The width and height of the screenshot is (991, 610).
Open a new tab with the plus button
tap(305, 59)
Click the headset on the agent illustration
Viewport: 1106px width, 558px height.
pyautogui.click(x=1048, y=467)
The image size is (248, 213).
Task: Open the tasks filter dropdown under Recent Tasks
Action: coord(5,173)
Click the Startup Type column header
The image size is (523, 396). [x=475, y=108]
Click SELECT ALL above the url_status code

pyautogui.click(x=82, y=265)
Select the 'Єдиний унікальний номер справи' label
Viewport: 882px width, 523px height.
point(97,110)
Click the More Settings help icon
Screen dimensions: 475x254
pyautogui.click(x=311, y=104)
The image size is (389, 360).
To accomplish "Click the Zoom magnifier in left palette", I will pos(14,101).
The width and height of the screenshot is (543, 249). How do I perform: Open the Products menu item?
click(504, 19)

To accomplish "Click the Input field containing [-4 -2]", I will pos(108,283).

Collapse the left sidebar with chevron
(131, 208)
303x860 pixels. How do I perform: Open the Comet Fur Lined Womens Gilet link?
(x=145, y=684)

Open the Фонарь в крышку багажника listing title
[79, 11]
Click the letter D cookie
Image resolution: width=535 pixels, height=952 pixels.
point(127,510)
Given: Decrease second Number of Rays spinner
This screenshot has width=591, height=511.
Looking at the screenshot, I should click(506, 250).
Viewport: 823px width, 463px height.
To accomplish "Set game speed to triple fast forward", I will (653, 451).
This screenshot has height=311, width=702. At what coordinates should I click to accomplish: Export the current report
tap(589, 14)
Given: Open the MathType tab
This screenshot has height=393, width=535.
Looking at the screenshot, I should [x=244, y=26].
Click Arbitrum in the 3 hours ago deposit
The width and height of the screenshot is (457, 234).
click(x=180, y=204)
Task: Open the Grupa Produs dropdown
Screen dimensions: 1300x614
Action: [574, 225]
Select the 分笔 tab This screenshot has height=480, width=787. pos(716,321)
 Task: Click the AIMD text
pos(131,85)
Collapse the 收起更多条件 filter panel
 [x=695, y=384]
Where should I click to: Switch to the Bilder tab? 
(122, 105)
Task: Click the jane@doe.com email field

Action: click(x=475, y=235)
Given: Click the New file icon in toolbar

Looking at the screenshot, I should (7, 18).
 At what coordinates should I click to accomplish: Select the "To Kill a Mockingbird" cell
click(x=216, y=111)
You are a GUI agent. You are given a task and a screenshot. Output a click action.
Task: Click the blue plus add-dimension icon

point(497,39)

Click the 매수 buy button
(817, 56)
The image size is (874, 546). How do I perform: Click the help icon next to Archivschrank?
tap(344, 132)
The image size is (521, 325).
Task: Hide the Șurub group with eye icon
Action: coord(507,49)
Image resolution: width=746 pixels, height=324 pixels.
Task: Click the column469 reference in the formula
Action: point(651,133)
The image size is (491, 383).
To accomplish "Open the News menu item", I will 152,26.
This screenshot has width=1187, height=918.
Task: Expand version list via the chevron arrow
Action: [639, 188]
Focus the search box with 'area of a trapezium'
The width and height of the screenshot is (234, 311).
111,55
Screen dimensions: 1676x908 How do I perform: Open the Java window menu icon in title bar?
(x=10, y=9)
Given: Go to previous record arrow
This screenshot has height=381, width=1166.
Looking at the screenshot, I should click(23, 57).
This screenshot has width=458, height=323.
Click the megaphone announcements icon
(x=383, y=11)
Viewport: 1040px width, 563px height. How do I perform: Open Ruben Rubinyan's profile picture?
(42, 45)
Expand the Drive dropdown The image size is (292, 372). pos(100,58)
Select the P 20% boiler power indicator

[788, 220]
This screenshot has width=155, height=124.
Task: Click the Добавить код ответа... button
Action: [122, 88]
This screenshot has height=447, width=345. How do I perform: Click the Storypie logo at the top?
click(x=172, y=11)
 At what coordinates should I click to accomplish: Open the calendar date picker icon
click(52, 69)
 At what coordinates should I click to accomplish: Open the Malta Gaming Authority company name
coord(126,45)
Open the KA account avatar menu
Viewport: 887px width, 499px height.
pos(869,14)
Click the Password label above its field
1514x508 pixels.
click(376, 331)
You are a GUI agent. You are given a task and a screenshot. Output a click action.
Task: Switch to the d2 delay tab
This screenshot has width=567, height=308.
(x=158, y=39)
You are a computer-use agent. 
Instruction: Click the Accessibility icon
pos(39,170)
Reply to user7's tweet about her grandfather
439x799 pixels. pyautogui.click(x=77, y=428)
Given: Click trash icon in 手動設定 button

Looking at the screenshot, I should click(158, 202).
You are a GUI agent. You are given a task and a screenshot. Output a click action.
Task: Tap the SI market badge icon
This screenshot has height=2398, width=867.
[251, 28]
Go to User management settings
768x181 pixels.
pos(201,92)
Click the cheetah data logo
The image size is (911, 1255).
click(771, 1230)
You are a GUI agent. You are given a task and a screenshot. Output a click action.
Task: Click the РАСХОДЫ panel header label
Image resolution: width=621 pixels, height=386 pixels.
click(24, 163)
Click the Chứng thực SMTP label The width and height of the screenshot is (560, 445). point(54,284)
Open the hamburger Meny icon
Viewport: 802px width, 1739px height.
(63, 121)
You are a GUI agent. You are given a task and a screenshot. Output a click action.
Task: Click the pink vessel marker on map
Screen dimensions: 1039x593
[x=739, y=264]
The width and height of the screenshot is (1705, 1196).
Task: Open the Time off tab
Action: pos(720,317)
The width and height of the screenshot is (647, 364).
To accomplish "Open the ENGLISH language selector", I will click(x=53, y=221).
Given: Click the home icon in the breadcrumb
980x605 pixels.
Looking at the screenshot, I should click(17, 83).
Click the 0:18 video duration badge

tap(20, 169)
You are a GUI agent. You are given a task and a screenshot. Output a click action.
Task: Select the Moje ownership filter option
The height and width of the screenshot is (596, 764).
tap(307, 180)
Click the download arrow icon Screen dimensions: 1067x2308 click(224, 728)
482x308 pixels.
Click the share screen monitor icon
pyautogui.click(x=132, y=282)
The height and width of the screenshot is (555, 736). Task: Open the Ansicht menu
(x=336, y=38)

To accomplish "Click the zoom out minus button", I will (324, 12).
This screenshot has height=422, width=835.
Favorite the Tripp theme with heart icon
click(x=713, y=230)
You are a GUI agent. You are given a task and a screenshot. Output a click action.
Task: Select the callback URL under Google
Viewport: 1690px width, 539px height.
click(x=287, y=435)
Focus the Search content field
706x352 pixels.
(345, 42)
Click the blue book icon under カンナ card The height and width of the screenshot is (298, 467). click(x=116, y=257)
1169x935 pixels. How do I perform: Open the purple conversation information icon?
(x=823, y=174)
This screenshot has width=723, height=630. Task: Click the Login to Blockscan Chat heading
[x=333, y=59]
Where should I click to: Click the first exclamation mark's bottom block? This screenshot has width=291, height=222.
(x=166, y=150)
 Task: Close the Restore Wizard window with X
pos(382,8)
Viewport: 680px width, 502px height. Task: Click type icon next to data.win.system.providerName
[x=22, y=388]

§ THE PROBLEM
A verbatim restatement of all the entries above is required.

§ SOLVED EXERCISE
The width and height of the screenshot is (991, 610).
Open a new tab with the plus button
tap(305, 59)
Click the headset on the agent illustration
Viewport: 1106px width, 558px height.
pyautogui.click(x=1048, y=467)
The image size is (248, 213).
Task: Open the tasks filter dropdown under Recent Tasks
Action: coord(5,173)
Click the Startup Type column header
The image size is (523, 396). [x=475, y=108]
Click SELECT ALL above the url_status code

pyautogui.click(x=82, y=265)
Select the 'Єдиний унікальний номер справи' label
Viewport: 882px width, 523px height.
point(97,110)
Click the More Settings help icon
Screen dimensions: 475x254
pyautogui.click(x=311, y=104)
The image size is (389, 360).
To accomplish "Click the Zoom magnifier in left palette", I will pos(14,101).
The width and height of the screenshot is (543, 249). How do I perform: Open the Products menu item?
click(504, 19)

To accomplish "Click the Input field containing [-4 -2]", I will pos(108,283).

Collapse the left sidebar with chevron
(131, 208)
303x860 pixels. How do I perform: Open the Comet Fur Lined Womens Gilet link?
(x=145, y=684)

Open the Фонарь в крышку багажника listing title
[79, 11]
Click the letter D cookie
Image resolution: width=535 pixels, height=952 pixels.
point(127,510)
Given: Decrease second Number of Rays spinner
This screenshot has width=591, height=511.
Looking at the screenshot, I should click(506, 250).
Viewport: 823px width, 463px height.
To accomplish "Set game speed to triple fast forward", I will (653, 451).
This screenshot has height=311, width=702. At what coordinates should I click to accomplish: Export the current report
tap(589, 14)
Given: Open the MathType tab
This screenshot has height=393, width=535.
Looking at the screenshot, I should [x=244, y=26].
Click Arbitrum in the 3 hours ago deposit
The width and height of the screenshot is (457, 234).
click(x=180, y=204)
Task: Open the Grupa Produs dropdown
Screen dimensions: 1300x614
Action: [574, 225]
Select the 分笔 tab This screenshot has height=480, width=787. pos(716,321)
 Task: Click the AIMD text
pos(131,85)
Collapse the 收起更多条件 filter panel
 [x=695, y=384]
Where should I click to: Switch to the Bilder tab? 
(122, 105)
Task: Click the jane@doe.com email field

Action: click(x=475, y=235)
Given: Click the New file icon in toolbar

Looking at the screenshot, I should (7, 18).
 At what coordinates should I click to accomplish: Select the "To Kill a Mockingbird" cell
click(x=216, y=111)
You are a GUI agent. You are given a task and a screenshot. Output a click action.
Task: Click the blue plus add-dimension icon

point(497,39)

Click the 매수 buy button
(817, 56)
The image size is (874, 546). How do I perform: Click the help icon next to Archivschrank?
tap(344, 132)
The image size is (521, 325).
Task: Hide the Șurub group with eye icon
Action: coord(507,49)
Image resolution: width=746 pixels, height=324 pixels.
Task: Click the column469 reference in the formula
Action: point(651,133)
The image size is (491, 383).
To accomplish "Open the News menu item", I will 152,26.
This screenshot has width=1187, height=918.
Task: Expand version list via the chevron arrow
Action: [639, 188]
Focus the search box with 'area of a trapezium'
The width and height of the screenshot is (234, 311).
111,55
Screen dimensions: 1676x908 How do I perform: Open the Java window menu icon in title bar?
(x=10, y=9)
Given: Go to previous record arrow
This screenshot has height=381, width=1166.
Looking at the screenshot, I should click(23, 57).
This screenshot has width=458, height=323.
Click the megaphone announcements icon
(x=383, y=11)
Viewport: 1040px width, 563px height. How do I perform: Open Ruben Rubinyan's profile picture?
(42, 45)
Expand the Drive dropdown The image size is (292, 372). pos(100,58)
Select the P 20% boiler power indicator

[788, 220]
This screenshot has width=155, height=124.
Task: Click the Добавить код ответа... button
Action: [122, 88]
This screenshot has height=447, width=345. How do I perform: Click the Storypie logo at the top?
click(x=172, y=11)
 At what coordinates should I click to accomplish: Open the calendar date picker icon
click(52, 69)
 At what coordinates should I click to accomplish: Open the Malta Gaming Authority company name
coord(126,45)
Open the KA account avatar menu
Viewport: 887px width, 499px height.
pos(869,14)
Click the Password label above its field
1514x508 pixels.
click(376, 331)
You are a GUI agent. You are given a task and a screenshot. Output a click action.
Task: Switch to the d2 delay tab
This screenshot has width=567, height=308.
(x=158, y=39)
You are a computer-use agent. 
Instruction: Click the Accessibility icon
pos(39,170)
Reply to user7's tweet about her grandfather
439x799 pixels. pyautogui.click(x=77, y=428)
Given: Click trash icon in 手動設定 button

Looking at the screenshot, I should click(158, 202).
You are a GUI agent. You are given a task and a screenshot. Output a click action.
Task: Tap the SI market badge icon
This screenshot has height=2398, width=867.
[251, 28]
Go to User management settings
768x181 pixels.
pos(201,92)
Click the cheetah data logo
The image size is (911, 1255).
click(771, 1230)
You are a GUI agent. You are given a task and a screenshot. Output a click action.
Task: Click the РАСХОДЫ panel header label
Image resolution: width=621 pixels, height=386 pixels.
click(24, 163)
Click the Chứng thực SMTP label The width and height of the screenshot is (560, 445). point(54,284)
Open the hamburger Meny icon
Viewport: 802px width, 1739px height.
(63, 121)
You are a GUI agent. You are given a task and a screenshot. Output a click action.
Task: Click the pink vessel marker on map
Screen dimensions: 1039x593
[x=739, y=264]
The width and height of the screenshot is (1705, 1196).
Task: Open the Time off tab
Action: pos(720,317)
The width and height of the screenshot is (647, 364).
To accomplish "Open the ENGLISH language selector", I will click(x=53, y=221).
Given: Click the home icon in the breadcrumb
980x605 pixels.
Looking at the screenshot, I should click(17, 83).
Click the 0:18 video duration badge

tap(20, 169)
You are a GUI agent. You are given a task and a screenshot. Output a click action.
Task: Select the Moje ownership filter option
The height and width of the screenshot is (596, 764).
tap(307, 180)
Click the download arrow icon Screen dimensions: 1067x2308 click(224, 728)
482x308 pixels.
Click the share screen monitor icon
pyautogui.click(x=132, y=282)
The height and width of the screenshot is (555, 736). Task: Open the Ansicht menu
(x=336, y=38)

To accomplish "Click the zoom out minus button", I will (324, 12).
This screenshot has height=422, width=835.
Favorite the Tripp theme with heart icon
click(x=713, y=230)
You are a GUI agent. You are given a task and a screenshot. Output a click action.
Task: Select the callback URL under Google
Viewport: 1690px width, 539px height.
click(x=287, y=435)
Focus the Search content field
706x352 pixels.
(345, 42)
Click the blue book icon under カンナ card The height and width of the screenshot is (298, 467). click(x=116, y=257)
1169x935 pixels. How do I perform: Open the purple conversation information icon?
(x=823, y=174)
This screenshot has width=723, height=630. Task: Click the Login to Blockscan Chat heading
[x=333, y=59]
Where should I click to: Click the first exclamation mark's bottom block? This screenshot has width=291, height=222.
(x=166, y=150)
 Task: Close the Restore Wizard window with X
pos(382,8)
Viewport: 680px width, 502px height. Task: Click type icon next to data.win.system.providerName
[x=22, y=388]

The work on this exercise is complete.